### PAGE EXTRACT
####################
Jakub Kicinski <[email protected]> wrote:
> > +__rcu_dereference_sk_user_data_with_flags_check(const struct sock *sk,
>
> This name is insanely long now.
I know. 47 chars. Do you have something you'd prefer? Maybe
get_sk_user_data_checked()?
It's a shame C doesn't allow default arguments.
David
Hawkins Jiawei <[email protected]> wrote:
> +__rcu_dereference_sk_user_data_with_flags_check(const struct sock *sk,
> + uintptr_t flags, bool condition)
That doesn't work. RCU_LOCKDEP_WARN() relies on anything passing on a
condition down to it to be a macro so that it can vanish the 'condition'
argument without causing an undefined symbol for 'lockdep_is_held' if lockdep
is disabled:
x86_64-linux-gnu-ld: kernel/bpf/reuseport_array.o: in function `bpf_sk_reuseport_detach':
/data/fs/linux-fs/build3/../kernel/bpf/reuseport_array.c:28: undefined reference to `lockdep_is_held'
So either __rcu_dereference_sk_user_data_with_flags_check() has to be a macro,
or we need to go with something like the first version of my patch where I
don't pass the condition through. Do you have a preference?
David
On Tue, Aug 16, 2022 at 02:09:46PM +0100, David Howells wrote:
> Hawkins Jiawei <[email protected]> wrote:
>
> > if (socks) {
> > WRITE_ONCE(sk->sk_user_data, NULL);
>
> Btw, shouldn't this be rcu_assign_pointer() or RCU_INIT_POINTER(), not
> WRITE_ONCE()?
####################
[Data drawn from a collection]

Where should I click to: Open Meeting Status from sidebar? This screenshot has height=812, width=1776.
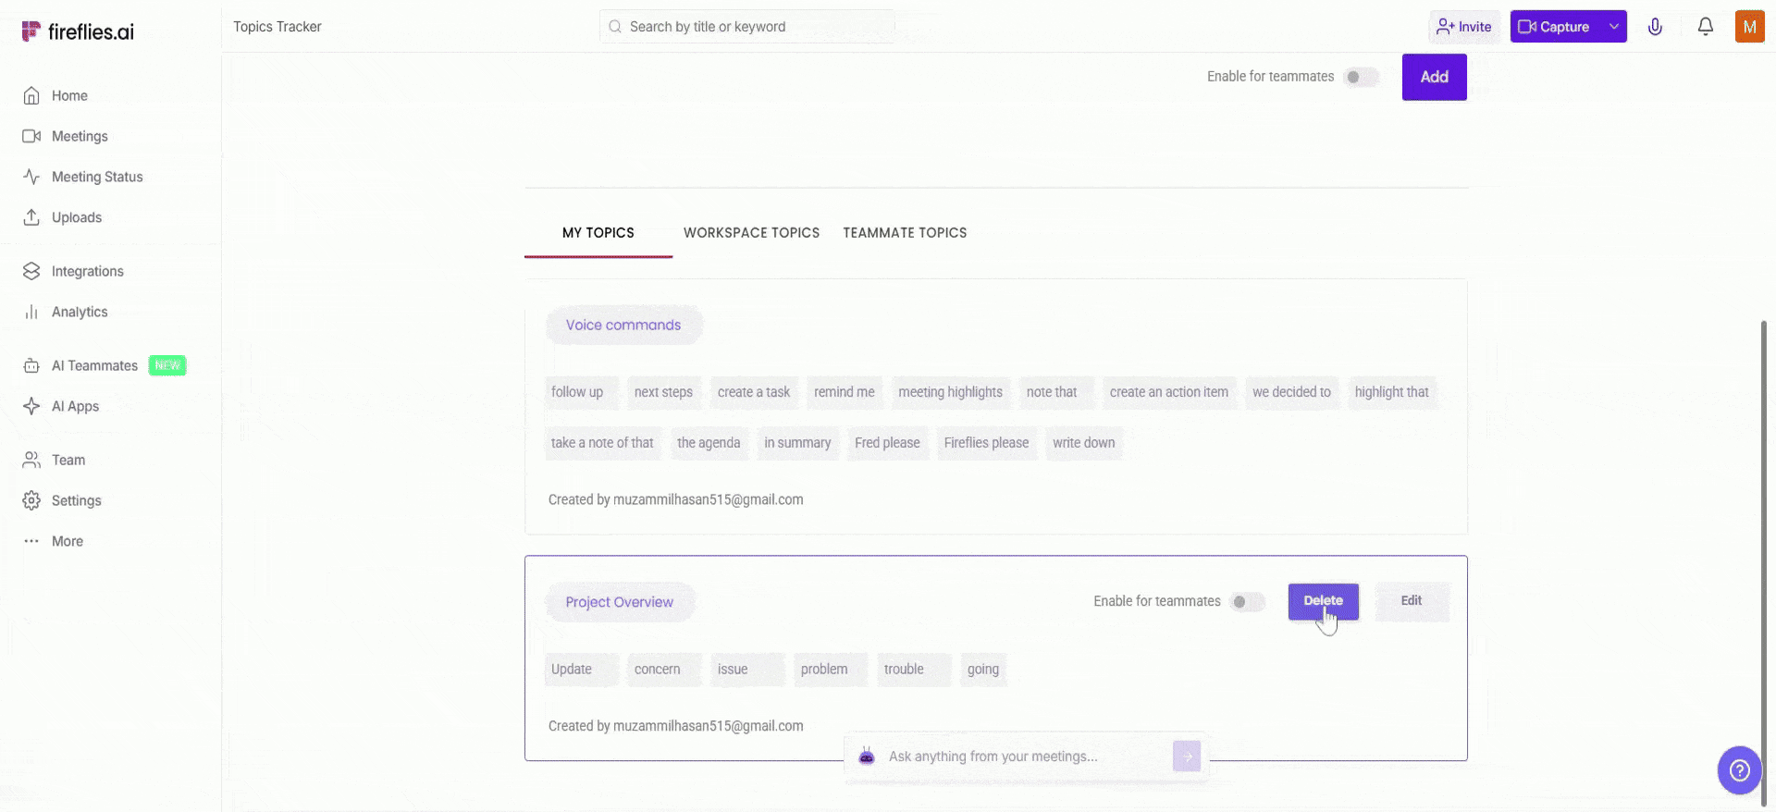pyautogui.click(x=97, y=177)
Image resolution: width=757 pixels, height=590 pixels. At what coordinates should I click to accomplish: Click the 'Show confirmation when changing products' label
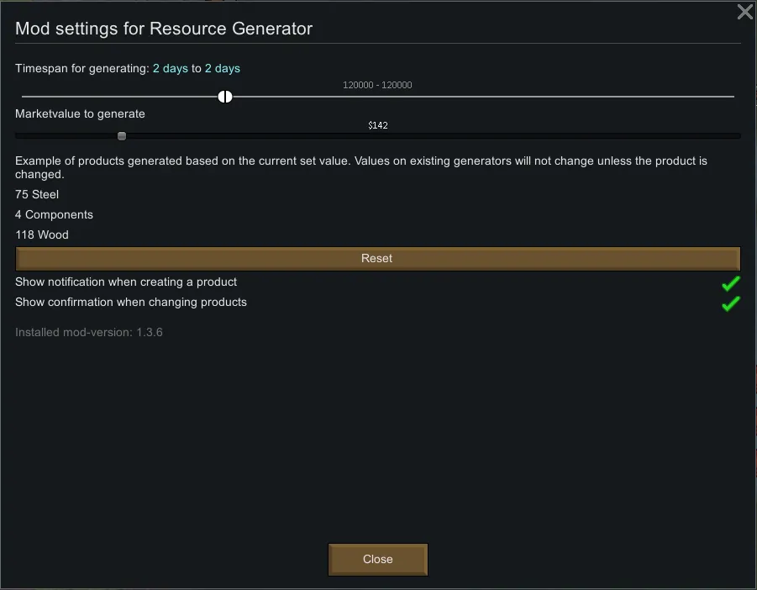pyautogui.click(x=131, y=303)
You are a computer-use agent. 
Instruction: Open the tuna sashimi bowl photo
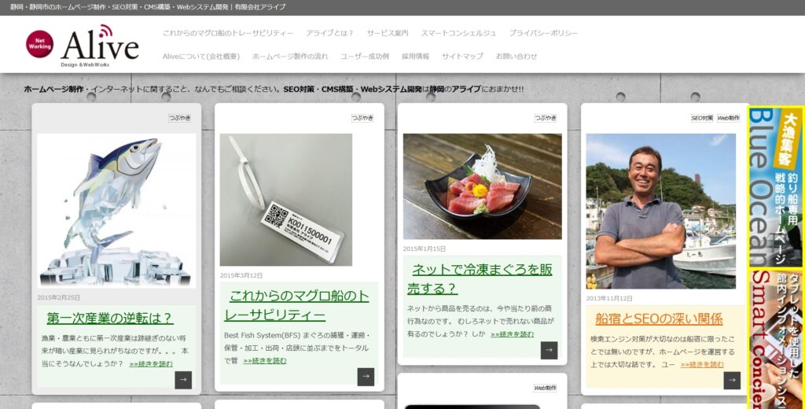(482, 186)
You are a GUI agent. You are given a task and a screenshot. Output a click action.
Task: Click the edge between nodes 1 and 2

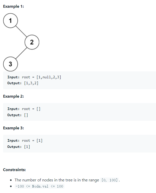click(x=21, y=31)
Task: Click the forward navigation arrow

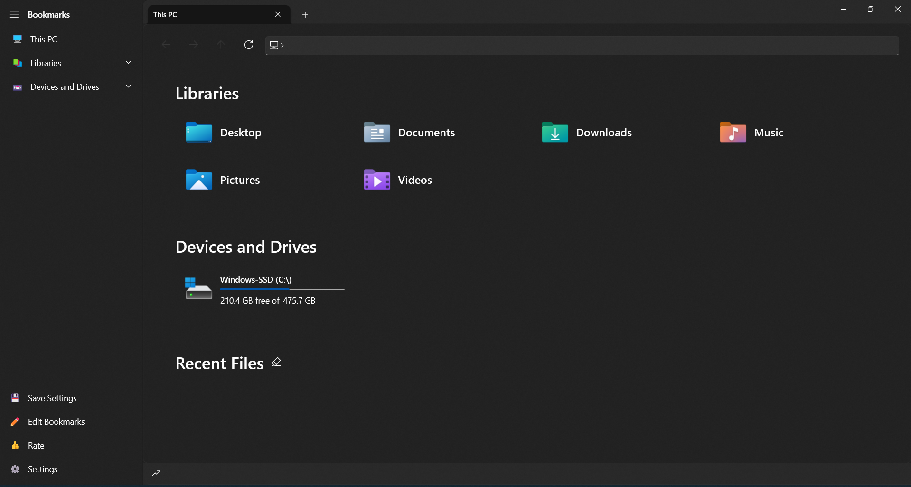Action: tap(193, 45)
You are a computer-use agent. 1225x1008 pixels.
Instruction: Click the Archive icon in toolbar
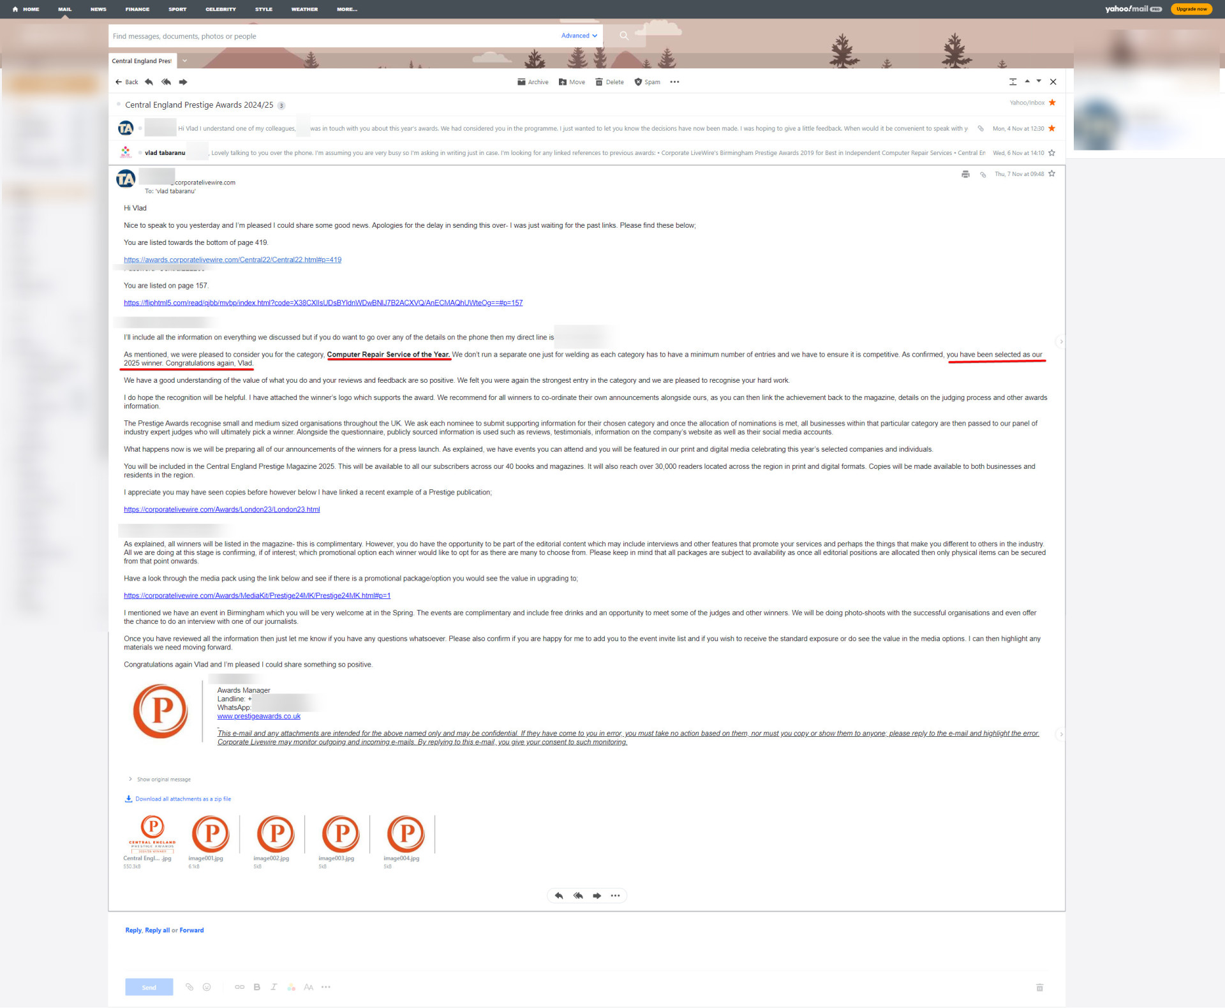pos(521,82)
####################
### EXERCISE 1
Answer these about the mailing list thread:
(a) How many characters long is the function name that is called "insanely long"?
(b) Which symbol does the linker report as an undefined reference?
(c) What two things are proposed in place of WRITE_ONCE()?
### EXERCISE 2
Write the next part of the mailing list thread, picking up after its last line.

### ANSWER 1
(a) 47 characters.
(b) `lockdep_is_held`.
(c) rcu_assign_pointer() or RCU_INIT_POINTER().

### ANSWER 2
It is not necessary. The sk_user_data usage in reuseport_array
is protected by the sk_callback_lock alone. The code
before the commit cf8c1e967224 is fine. If the
__rcu_dereference_sk_user_data_with_flags() could be reused here as is,
an extra rcu_dereference is fine, so I did not mention it.
It seems it is not the case and new function naming is getting long,
so how about reverting the commit cf8c1e967224 and keep it as it was.
On Tue, 16 Aug 2022 22:16:46 +0100 David Howells wrote:
> So either __rcu_dereference_sk_user_data_with_flags_check() has to be a macro,
> or we need to go with something like the first version of my patch where I
> don't pass the condition through. Do you have a preference?
I like your version because it documents what the lock protecting this
field is.
In fact should we also add && sock_owned_by_user(). Martin, WDYT? Would
that work for reuseport? Jakub S is fixing l2tp to hold the socket lock
while setting this field, yet most places take the callback lock...
One the naming - maybe just drop the _with_flags() ? There's no version
of locked helper which does not take the flags. And not underscores?
On Tue, Aug 16, 2022 at 04:44:35PM -0700, Jakub Kicinski wrote:
> On Tue, 16 Aug 2022 22:16:46 +0100 David Howells wrote:
> > So either __rcu_dereference_sk_user_data_with_flags_check() has to be a macro,
> > or we need to go with something like the first version of my patch where I
> > don't pass the condition through. Do you have a preference?
>
> I like your version because it documents what the lock protecting this
> field is.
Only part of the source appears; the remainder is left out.